Malzemeler ve teknikler
Yaygın inanışın aksine, camcı ve vitray sanatçısı ilk zamanlarda bile nadiren aynı kişi olabilirlerdi; aslında, iki sanat nadiren aynı yerde uygulanıyordu. Cam yapımı işleri, cam yapımı için gerekli olan muazzam miktarda yakacak odun, kül ve kumun bulunabileceği bir ormanın kenarına en kolay şekilde kurulmuştu, oysa vitray pencere yapım stüdyoları normalde büyük şantiyelerin yakınında kurun. Vitray sanatçısı, bu nedenle, birincil malzemesi için her zaman cam üreticisine bağımlı olmuştur. Erimiş haldeyken metalik oksitlerle renklendirilmiştir - bakır yakut, kobalt mavi, manganez mor, antimon sarı için, demir için yeşil - yaprak Ortaçağa ait cam, bir cam baloncuğu üfleyerek, onu boru şeklinde manipüle ederek, uçları bir silindir oluşturacak şekilde keserek, silindiri bir tarafından uzunlamasına keserek ve cam hala kırmızı ve sıcakken bir tabaka halinde düzleştirerek üretildi. esnek durum. Daha sonra, uygun şekilde tavlanması ve tasarım için gerekli olabilecek herhangi bir şekle kesilmesi çok zor olmaması için bir fırında çok yavaş soğumaya bırakıldı. Bu cam levhalar, parlamalı cam olarak bilinen bir türün dışında, özünde tek bir temel renkle renklendirildiklerinden, bir pencere tasarımında bir renkten diğerine değişiklikler ancak her birine ayrı cam parçaları yerleştirilerek gerçekleştirilebilirdi. gerekli renklerden.

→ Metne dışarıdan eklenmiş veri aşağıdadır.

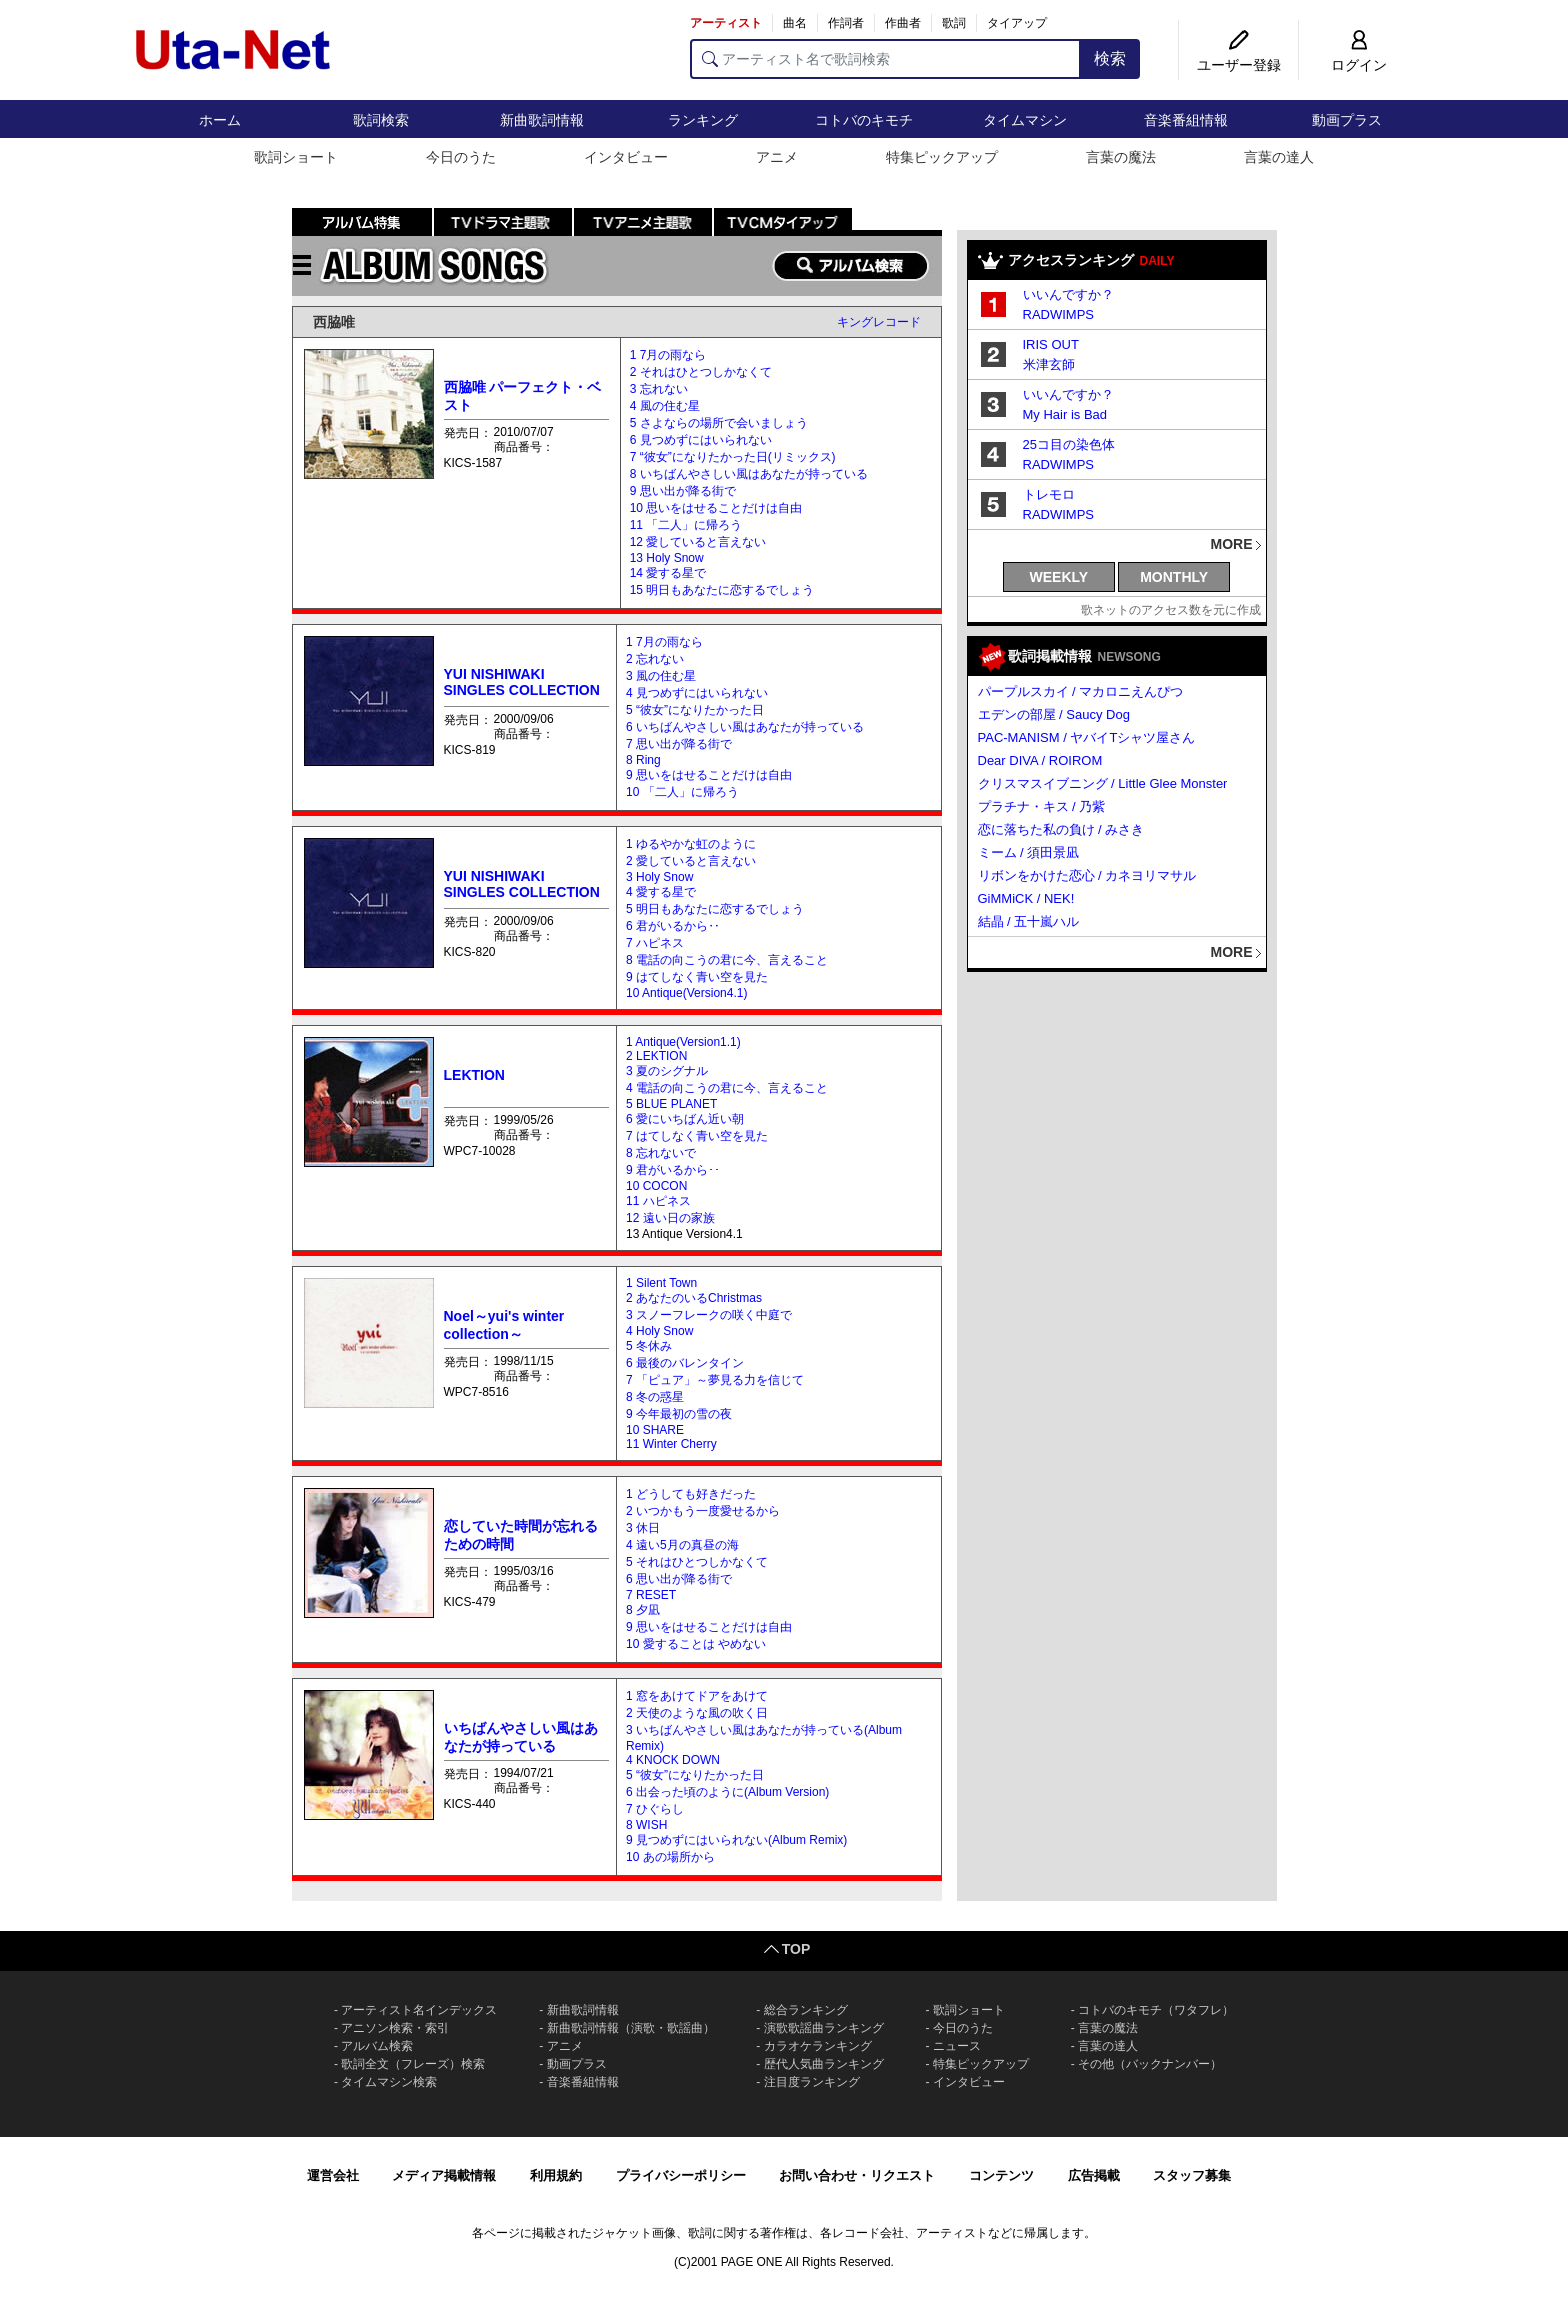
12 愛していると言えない (698, 542)
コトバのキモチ (864, 120)
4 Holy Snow (659, 1331)
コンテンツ (1001, 2175)
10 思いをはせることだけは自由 (716, 508)
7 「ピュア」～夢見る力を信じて (715, 1380)
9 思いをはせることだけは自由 (709, 775)
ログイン (1359, 65)
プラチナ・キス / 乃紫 (1042, 806)
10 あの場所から (670, 1857)
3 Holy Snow (659, 877)
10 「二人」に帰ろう (682, 792)
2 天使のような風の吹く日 (697, 1713)
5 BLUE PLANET (671, 1104)
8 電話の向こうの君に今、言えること (727, 960)
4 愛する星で (661, 892)
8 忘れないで (661, 1153)
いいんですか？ (1068, 294)
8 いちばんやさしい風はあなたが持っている (749, 474)
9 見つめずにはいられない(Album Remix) (736, 1840)
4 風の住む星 (665, 406)
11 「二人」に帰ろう (686, 525)
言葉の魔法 (1121, 157)
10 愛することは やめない (696, 1644)
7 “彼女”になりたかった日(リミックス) (733, 457)
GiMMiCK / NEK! (1026, 898)
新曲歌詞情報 (542, 120)
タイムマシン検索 (389, 2082)
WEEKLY (1059, 577)
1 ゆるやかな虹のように (691, 844)
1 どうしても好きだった (691, 1494)
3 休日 (643, 1528)
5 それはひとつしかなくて (697, 1562)
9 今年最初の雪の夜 (679, 1414)
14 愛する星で (668, 573)
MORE (1232, 544)
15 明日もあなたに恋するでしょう (722, 590)
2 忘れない (655, 659)
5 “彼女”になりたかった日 (695, 710)
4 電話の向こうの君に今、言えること (727, 1088)
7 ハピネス (655, 943)
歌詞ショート (296, 157)
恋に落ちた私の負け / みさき (1061, 829)
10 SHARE (655, 1430)
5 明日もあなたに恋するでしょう (715, 909)
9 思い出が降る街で (683, 491)
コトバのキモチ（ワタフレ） (1156, 2010)
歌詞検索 (381, 120)
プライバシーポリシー (681, 2175)
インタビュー (626, 157)
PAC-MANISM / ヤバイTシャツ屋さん (1087, 737)
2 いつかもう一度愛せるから (703, 1511)
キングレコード (879, 322)
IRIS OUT (1051, 344)
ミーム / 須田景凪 (1029, 852)
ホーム (220, 120)
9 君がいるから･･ (673, 1170)
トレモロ (1049, 494)
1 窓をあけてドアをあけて (697, 1696)
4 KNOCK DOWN (673, 1760)
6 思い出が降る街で (679, 1579)
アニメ (777, 157)
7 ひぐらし (655, 1809)
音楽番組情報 (1186, 120)
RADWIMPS (1059, 314)
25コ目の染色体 (1069, 444)
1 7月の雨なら (668, 355)
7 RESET (651, 1595)
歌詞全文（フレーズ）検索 (413, 2064)
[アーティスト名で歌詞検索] (885, 59)
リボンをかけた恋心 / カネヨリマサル (1087, 875)
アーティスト (726, 23)
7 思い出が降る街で (679, 744)
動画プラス (1347, 120)
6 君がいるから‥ (673, 926)
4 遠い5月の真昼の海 (682, 1545)
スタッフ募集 (1192, 2175)
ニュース (957, 2046)
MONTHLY (1174, 577)
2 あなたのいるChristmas (694, 1298)
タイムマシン (1025, 120)
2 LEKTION (656, 1056)
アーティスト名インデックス (419, 2010)
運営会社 (333, 2175)
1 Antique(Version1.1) (683, 1042)
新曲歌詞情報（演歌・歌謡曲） (631, 2028)
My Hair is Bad (1065, 414)
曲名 (795, 23)
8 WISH (646, 1825)
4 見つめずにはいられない (697, 693)
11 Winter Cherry (671, 1444)
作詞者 (846, 23)
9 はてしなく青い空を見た (697, 977)
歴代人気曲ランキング (824, 2064)
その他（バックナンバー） (1150, 2064)
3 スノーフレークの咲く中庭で (709, 1315)
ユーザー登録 (1239, 65)
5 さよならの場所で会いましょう (719, 423)
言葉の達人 (1279, 157)
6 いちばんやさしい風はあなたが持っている (745, 727)
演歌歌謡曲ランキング (824, 2028)
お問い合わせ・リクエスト (857, 2175)
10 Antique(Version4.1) (686, 993)
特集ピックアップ (942, 157)
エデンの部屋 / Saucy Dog (1054, 714)
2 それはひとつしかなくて (701, 372)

İster tesadüfen, ister kasıtlı olarak, 12. ve 13. yüzyıllarda yapılan camlar, vitray için neredeyse ideal kabalık ve incelik kombinasyonuna sahipti. 10'a 12 inç (25'e 30 cm) boyutlarındaki levhalar, gerekli şekillerde çok hassas bir şekilde kesilebilecek kadar hem yeterince düz hem de inceydi, ancak yine de kalınlıkları yeterince değişkendi.1/8inç [3 milimetre] kadar5/16inç [8 milimetre]) renklerinin derinliğinde zengin geçişler sağlar. Camın gelişmesiyle teknoloji Orta Çağ ve Rönesans'ta, 13. yüzyılda mümkün olandan çok daha geniş bir renk yelpazesinde daha büyük, daha ince ve daha düz cam levhalar üretme yeteneği geldi. Bununla birlikte, bu gelişmenin ayırt edilebilir her aşamasında, cam bir araç olarak görsel olarak daha az ilgi çekici hale geldi. estetik unsur başlı başına bir unsurdur. Gotik Uyanışçılar daha sonra bu etkiyi fark ettiler ve 19. yüzyılın ortalarında daha önceki cam üretme yöntemlerine geri dönüşü başlattılar. 12. ve 13. yüzyıl pencerelerinde kullanılan cama renk, doku ve gölgeleme açısından oldukça benzer olan sözde antika camı geliştirdiler. Antika cam, bu güne kadar vitray pencerelerde kullanılan temel malzeme olmaya devam ediyor.